▸ DATA PROVIDED
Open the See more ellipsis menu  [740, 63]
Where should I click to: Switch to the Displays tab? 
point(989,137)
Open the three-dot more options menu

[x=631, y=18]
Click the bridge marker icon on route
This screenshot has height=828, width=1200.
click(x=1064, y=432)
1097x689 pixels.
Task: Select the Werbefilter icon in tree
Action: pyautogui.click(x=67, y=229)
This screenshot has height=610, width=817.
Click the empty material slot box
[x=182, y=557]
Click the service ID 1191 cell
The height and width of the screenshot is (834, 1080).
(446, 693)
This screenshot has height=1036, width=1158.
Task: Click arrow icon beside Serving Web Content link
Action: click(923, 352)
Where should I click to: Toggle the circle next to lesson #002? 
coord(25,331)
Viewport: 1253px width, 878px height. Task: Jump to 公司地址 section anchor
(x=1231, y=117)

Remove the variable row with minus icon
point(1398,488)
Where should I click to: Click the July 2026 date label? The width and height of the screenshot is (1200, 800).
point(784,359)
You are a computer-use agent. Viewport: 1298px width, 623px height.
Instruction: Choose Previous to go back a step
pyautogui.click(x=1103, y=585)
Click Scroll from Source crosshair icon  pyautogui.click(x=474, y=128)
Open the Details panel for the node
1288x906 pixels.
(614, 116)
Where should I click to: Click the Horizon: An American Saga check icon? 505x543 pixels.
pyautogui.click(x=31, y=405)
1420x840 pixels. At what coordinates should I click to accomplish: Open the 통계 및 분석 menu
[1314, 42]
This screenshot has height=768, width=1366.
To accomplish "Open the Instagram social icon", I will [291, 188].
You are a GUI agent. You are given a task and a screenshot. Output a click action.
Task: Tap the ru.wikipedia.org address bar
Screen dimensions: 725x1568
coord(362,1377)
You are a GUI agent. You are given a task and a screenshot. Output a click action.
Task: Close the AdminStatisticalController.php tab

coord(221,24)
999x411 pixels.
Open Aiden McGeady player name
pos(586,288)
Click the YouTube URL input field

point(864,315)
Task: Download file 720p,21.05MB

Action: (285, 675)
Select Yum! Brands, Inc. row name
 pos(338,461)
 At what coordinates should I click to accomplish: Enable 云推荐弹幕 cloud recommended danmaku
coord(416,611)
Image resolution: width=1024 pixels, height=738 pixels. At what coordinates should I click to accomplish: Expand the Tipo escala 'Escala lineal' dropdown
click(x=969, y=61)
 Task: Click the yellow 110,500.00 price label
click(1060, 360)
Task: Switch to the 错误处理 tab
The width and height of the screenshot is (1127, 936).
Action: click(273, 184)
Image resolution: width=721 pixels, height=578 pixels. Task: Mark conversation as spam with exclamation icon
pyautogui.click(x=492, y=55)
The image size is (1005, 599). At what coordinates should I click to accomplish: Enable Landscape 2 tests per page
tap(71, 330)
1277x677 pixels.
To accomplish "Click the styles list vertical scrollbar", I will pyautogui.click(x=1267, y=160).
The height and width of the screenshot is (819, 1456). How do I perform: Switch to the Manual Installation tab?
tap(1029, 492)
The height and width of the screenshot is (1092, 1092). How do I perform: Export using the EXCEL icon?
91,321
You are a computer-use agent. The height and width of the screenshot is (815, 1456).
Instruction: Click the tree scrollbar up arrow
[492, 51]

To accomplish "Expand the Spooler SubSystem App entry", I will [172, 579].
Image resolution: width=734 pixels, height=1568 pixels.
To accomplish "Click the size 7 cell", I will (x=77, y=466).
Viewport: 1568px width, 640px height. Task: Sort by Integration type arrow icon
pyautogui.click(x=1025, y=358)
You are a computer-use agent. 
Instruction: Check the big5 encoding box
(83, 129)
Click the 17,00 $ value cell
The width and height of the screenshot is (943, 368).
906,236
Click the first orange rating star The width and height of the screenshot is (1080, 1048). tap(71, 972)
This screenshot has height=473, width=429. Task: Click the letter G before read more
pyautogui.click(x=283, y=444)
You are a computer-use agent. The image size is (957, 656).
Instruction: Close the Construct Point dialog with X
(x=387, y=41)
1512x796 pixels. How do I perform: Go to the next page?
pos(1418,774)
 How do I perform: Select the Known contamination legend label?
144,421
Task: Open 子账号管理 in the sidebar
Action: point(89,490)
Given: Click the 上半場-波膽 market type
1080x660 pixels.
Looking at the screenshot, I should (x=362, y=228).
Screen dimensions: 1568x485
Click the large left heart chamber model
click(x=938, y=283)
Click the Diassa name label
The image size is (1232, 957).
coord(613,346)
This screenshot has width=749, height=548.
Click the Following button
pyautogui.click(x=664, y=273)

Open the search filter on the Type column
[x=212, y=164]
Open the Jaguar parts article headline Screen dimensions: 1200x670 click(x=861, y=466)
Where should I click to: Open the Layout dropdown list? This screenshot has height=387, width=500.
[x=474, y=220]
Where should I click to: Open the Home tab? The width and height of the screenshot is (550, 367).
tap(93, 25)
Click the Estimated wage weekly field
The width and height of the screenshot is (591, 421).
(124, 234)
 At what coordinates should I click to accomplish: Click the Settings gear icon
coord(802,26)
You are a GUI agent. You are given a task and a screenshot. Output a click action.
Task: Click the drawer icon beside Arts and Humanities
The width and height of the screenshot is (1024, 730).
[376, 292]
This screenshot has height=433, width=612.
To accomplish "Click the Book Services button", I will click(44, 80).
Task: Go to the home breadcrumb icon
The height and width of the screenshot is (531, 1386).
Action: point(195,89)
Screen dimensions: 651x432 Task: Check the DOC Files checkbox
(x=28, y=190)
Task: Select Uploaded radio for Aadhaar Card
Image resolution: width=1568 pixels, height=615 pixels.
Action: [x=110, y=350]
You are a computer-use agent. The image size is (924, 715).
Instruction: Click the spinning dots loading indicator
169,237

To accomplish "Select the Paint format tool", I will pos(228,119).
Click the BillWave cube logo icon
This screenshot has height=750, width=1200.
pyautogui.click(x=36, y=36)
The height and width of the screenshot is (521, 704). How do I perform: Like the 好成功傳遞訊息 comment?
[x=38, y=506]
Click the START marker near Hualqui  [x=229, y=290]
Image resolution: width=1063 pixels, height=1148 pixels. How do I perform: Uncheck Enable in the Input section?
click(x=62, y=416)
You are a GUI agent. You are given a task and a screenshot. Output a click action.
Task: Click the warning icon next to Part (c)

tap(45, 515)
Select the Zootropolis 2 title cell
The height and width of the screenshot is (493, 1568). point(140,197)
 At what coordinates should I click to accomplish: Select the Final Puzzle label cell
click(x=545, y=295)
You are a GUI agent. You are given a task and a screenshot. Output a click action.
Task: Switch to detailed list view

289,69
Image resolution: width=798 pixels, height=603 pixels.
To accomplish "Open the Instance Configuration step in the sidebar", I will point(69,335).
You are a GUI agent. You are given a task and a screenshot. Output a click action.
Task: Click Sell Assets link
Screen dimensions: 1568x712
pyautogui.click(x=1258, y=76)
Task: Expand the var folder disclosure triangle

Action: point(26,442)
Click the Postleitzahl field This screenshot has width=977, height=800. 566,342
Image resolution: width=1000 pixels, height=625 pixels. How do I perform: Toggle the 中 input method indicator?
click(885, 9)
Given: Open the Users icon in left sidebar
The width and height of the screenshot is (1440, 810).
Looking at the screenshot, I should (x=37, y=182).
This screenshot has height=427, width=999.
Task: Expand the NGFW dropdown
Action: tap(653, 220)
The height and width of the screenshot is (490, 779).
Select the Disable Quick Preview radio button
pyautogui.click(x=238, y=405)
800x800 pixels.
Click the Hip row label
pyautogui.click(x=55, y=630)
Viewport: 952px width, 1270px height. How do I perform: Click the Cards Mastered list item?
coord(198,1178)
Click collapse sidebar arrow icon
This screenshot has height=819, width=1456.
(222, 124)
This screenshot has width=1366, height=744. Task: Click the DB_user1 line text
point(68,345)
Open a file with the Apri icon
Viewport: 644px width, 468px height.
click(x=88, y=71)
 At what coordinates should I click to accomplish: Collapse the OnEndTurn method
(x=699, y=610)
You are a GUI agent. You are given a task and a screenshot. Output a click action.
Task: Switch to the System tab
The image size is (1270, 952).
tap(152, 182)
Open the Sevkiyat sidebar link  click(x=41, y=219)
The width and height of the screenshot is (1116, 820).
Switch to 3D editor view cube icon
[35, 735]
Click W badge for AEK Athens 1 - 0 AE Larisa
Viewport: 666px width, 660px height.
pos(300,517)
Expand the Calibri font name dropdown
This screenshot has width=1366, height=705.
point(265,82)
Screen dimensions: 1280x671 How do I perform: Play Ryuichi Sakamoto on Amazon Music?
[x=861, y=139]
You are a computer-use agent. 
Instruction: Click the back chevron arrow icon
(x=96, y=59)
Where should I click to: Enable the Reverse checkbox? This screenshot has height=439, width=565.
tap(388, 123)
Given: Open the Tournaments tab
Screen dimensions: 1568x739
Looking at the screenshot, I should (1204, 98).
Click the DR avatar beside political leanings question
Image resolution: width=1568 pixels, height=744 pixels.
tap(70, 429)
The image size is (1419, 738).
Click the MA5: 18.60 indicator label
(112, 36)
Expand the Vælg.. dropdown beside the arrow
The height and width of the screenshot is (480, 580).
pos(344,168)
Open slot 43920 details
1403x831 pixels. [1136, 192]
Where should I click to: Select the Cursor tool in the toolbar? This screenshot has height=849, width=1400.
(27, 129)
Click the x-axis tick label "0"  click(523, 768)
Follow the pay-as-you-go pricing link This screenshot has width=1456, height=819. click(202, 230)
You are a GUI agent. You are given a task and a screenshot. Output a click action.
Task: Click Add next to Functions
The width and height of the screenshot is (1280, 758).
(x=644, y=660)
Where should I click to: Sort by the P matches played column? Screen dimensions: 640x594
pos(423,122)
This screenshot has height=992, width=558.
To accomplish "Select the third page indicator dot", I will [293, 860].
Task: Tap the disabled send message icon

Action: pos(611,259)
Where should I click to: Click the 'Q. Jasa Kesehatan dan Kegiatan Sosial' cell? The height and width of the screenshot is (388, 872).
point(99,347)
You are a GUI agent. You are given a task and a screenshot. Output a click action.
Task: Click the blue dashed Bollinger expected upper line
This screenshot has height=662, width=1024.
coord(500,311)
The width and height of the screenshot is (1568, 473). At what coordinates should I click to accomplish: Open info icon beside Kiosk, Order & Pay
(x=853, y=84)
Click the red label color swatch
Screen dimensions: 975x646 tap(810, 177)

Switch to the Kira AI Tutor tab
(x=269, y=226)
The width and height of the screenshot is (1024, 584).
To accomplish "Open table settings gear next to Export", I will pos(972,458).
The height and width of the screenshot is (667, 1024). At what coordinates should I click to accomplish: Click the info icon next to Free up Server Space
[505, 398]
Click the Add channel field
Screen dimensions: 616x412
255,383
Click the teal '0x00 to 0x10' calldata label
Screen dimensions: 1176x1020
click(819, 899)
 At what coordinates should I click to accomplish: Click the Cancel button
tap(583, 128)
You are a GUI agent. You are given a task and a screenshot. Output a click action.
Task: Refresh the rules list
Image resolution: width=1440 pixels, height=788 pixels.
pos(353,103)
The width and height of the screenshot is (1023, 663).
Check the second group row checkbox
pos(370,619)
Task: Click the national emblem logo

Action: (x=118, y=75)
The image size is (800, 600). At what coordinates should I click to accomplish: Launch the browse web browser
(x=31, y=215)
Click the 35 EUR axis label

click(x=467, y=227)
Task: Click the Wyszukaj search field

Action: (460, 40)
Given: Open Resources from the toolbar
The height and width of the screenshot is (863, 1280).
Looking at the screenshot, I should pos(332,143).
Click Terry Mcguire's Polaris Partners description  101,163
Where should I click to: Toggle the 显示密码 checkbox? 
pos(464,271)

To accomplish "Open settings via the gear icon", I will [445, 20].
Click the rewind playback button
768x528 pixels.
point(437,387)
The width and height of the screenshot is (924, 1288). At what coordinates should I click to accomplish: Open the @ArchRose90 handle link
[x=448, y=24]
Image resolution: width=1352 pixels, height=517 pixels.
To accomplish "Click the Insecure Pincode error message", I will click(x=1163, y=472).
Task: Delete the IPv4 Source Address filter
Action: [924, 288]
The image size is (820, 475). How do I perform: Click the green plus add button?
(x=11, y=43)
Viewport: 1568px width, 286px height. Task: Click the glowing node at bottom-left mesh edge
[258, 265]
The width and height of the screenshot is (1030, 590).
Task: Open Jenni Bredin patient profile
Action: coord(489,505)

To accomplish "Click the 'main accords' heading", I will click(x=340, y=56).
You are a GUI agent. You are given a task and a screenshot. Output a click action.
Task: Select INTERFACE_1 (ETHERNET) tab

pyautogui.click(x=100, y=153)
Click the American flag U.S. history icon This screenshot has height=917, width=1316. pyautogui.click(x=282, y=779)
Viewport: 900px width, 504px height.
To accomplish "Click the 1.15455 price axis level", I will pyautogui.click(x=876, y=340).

▸ WHAT NEEDS TO BE DONE
Look in the material above for the line with "Settings gear icon" and the line with "This screenshot has height=433, width=612.", and transcribe exactly those lines and all lines between them, nothing more.

▸ ANSWER SECTION
 At what coordinates should I click to accomplish: Click the Settings gear icon
coord(802,26)
You are a GUI agent. You are given a task and a screenshot. Output a click action.
Task: Click the drawer icon beside Arts and Humanities
The width and height of the screenshot is (1024, 730).
[376, 292]
This screenshot has height=433, width=612.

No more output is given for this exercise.